This entry is part [part not set] of 39 in the series 40 years online

For people who don’t like waiting, 1974 was a very good year. It was the year that Ed Roberts released the Altair 8800, a kit that let you build your own personal computer. And it was the year that the users of the Michigan Terminal System (MTS) held their first workshop, just up the road from me at the University of British Columbia.

The MTS was one of the first time-sharing systems, a computer that made it possible for people to share a mainframe computer instead of waiting around for it to finish one job so they could get the next turn. And as the first commercially successful personal computer, the Altair was the harbinger of an era in which you wouldn’t have to go out and get access to a mainframe at all.

If 1974 marked the beginning of the end of the “waiting around for a mainframe” lifestyle, it was nowhere close to the end of waiting online. I may not be old enough to remember the Altair, but I’m old enough to remember the days when using a computer felt like a process of waiting, punctuated by occasional keystrokes. We waited for a dial-up modem to connect, we waited for a web page to download, we waited for a program to launch. Here are some of my memories of waiting online:

A collection of various wait screens and icons

Those days aren’t so long ago: it was only with the arrival of 8GB of RAM that I stopped experiencing wait times as part of a regular part of my Mac-using experience. Now, multitasking capability means I can flip over to another program while I wait for a new one to launch, or revert to another brower tab while I wait for my latest YouTube video to download.

Technology has spilled over into my offline waiting too. I’m never far from my iPad or iPhone, so I never have the experience of waiting as staring into empty space and wondering how that yellow stain got on the wall, anyhow. The space formerly occupied by waiting is now productive time sent e-mailing, recreation time spent gaming or I’m-not-sure-which-category time spent on Twitter.

The lack of vacant waiting time is why I bumped myself up to that 8GB of RAM and why I’m now infatuated with the idea of buying a MacBook Pro with a solid-state drive. (Plus a second, massive magnetic drive for my data, which I’ll install by swapping out the optical drive.) It’s why I literally never go anywhere without my iPhone. It’s why I pay for an insanely fast Internet connection.

Waiting is far from something I miss: it’s something I go to great lengths to avoid. But now that I’ve successfully eliminated waiting — pure, tedious, endless waiting — from my life, I realize I’ve lost something else too. I don’t notice it much, because getting rid of waiting means getting rid of noticing absence: with every moment full, I can whirl with such constant activity that there’s no space to notice what might be missed.

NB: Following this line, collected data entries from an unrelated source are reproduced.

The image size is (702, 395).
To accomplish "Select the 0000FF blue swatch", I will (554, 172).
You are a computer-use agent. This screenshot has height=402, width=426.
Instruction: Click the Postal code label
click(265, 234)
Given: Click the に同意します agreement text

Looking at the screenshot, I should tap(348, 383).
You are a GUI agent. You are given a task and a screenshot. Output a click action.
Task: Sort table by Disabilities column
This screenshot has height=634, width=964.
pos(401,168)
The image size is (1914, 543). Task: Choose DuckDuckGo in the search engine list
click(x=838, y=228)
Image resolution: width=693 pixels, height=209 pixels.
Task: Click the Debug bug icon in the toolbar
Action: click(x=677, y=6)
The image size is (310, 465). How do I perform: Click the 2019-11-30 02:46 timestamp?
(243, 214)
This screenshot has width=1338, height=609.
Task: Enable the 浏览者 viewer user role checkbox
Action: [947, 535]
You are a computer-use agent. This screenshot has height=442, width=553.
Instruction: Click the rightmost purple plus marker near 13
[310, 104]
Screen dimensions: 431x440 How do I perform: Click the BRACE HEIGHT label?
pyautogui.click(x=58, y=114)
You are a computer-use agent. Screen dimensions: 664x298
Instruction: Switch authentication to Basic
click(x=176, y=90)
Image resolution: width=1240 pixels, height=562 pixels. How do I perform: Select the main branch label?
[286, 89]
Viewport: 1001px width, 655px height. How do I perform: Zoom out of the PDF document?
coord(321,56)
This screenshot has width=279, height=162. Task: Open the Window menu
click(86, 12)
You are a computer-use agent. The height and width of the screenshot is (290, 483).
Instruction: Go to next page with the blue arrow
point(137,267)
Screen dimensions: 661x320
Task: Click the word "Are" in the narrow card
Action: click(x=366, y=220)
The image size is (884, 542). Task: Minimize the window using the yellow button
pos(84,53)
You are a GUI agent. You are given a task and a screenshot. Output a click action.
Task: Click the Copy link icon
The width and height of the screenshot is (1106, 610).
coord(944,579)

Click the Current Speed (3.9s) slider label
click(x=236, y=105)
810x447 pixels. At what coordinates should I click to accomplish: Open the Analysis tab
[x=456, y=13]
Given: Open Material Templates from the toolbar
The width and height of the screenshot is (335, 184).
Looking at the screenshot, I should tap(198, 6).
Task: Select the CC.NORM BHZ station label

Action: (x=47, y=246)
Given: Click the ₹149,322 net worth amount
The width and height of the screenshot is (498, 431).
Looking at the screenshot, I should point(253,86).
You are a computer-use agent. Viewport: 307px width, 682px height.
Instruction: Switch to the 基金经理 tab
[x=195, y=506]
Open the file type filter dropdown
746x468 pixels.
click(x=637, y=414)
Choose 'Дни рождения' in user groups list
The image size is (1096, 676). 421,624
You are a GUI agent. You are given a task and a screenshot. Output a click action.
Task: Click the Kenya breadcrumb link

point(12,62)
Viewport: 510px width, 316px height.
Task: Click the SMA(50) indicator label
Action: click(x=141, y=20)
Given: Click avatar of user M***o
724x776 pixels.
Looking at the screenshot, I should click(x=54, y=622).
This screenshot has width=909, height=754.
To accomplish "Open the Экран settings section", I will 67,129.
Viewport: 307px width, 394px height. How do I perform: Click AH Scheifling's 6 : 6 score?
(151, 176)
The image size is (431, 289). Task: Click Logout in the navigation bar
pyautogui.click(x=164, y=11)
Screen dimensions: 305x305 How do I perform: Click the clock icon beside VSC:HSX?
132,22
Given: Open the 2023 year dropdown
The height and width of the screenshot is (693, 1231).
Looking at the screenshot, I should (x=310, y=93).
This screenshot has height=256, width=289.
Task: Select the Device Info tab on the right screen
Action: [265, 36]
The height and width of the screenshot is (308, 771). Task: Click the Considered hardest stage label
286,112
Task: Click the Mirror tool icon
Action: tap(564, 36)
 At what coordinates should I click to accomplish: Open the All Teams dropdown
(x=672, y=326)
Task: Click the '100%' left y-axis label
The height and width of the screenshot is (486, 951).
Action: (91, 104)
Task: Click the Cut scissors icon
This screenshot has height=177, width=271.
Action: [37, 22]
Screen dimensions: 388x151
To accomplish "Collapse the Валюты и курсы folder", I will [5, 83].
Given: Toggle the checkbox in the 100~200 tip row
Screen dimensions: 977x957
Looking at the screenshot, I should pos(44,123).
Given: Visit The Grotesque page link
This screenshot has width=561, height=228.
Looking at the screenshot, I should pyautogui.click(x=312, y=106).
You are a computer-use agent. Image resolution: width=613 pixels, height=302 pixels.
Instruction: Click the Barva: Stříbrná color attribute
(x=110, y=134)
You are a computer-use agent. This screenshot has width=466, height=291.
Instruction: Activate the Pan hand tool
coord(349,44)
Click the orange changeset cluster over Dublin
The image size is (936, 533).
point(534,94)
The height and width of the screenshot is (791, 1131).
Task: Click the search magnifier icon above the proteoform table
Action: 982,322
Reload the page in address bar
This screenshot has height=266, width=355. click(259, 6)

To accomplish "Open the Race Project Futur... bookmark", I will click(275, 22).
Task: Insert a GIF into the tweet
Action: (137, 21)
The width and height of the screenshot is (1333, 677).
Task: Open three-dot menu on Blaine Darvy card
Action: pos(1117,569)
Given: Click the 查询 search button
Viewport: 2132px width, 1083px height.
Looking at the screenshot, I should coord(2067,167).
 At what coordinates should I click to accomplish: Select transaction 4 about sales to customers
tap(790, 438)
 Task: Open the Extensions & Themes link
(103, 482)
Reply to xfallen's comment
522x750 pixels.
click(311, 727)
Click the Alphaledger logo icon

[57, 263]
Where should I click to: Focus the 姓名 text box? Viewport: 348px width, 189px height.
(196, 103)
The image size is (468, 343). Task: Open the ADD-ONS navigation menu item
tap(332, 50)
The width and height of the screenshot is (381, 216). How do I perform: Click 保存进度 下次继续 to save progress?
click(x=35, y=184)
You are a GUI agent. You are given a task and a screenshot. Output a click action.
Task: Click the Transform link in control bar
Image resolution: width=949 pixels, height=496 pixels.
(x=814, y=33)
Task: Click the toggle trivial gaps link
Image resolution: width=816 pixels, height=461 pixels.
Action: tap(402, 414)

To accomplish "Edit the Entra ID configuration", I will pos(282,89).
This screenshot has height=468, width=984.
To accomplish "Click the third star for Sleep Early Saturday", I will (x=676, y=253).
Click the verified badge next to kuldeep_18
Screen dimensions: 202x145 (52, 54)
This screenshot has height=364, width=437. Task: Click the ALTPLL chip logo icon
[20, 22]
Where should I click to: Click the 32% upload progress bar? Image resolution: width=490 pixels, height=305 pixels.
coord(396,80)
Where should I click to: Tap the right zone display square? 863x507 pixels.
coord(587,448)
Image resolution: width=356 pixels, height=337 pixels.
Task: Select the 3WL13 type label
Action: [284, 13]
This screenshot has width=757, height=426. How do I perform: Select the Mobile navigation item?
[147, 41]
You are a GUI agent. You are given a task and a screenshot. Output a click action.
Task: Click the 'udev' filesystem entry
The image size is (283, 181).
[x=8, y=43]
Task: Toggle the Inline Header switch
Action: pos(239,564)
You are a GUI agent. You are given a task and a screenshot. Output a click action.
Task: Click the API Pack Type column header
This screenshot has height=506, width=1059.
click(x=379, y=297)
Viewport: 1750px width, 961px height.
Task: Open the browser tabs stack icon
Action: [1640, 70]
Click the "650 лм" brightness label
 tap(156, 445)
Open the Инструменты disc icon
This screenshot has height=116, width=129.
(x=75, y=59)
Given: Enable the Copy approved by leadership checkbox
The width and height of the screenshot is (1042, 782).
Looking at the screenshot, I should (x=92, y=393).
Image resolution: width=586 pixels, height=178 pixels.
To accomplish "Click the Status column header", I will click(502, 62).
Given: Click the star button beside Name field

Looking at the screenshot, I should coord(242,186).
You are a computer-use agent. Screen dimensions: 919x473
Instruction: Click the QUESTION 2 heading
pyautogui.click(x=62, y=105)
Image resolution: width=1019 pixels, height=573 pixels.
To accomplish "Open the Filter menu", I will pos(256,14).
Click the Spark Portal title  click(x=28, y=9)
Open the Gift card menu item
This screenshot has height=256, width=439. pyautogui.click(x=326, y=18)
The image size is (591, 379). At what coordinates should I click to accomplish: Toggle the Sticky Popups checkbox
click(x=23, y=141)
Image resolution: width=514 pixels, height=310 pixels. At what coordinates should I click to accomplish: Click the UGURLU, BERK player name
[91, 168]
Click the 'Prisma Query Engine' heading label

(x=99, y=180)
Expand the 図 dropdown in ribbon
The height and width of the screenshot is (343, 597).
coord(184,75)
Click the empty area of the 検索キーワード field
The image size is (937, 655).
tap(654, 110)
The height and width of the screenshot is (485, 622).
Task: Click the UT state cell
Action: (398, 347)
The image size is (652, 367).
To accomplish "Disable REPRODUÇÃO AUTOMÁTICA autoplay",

But once in a while, I get in bed before I’m 110% exhausted, or turn off the last of the screens before they’ve lulled me to sleep. Then I get to visit waiting once again, and I’m surprised by what I find there: me. That single inner voice that doesn’t come out at parties or write blog posts or even tweet. Just that tiny shred of me that is just purely for itself, purely in my own head.

For a long while I found it delightful and calming whenever we met up: whenever I had that moment of calm to notice, oh yeah, here I am. But now those moments are so exceedingly rare that when I have one, I’m spooked: has it really been days, or even weeks, since I was quietly inside my own head? The answer, more and more often, is yes.

I have no doubt that the quiet inside space is there to be found, with a meditation practice or a walk or even just a trip to the gym. But these days I talk on the  phone when I’m on a walk, or read on my iPad while I’m at the gym. It takes a conscious decision to switch off and make time for nothing, and I have an incredibly hard time finding that discipline.

So here’s what I want to try instead: waiting. Waiting is the way the world focuses us to take micro-moments of quiet, or maybe not so micro if we’re waiting in the proverbial line at the DMV. You can reclaim those moments by removing some RAM from your computer (sounds crazy, but it’s going to give you some clarifying moments of beachball contemplation) or leaving your iPhone at home one day a week or trying to watch YouTube videos over a really slow Internet connection. It won’t win you a place in the spiritual 100, but if it’s only the way you can actually re-introduce some empty space into your life, it’s well worth trying.

The 1974 MTS workshop might well have been amazed at the prospect of a world in which computer power was so cheap and abundant that there was no longer any reason to wait. We know that world now, and we can see that waiting might be among the treasures it has lost.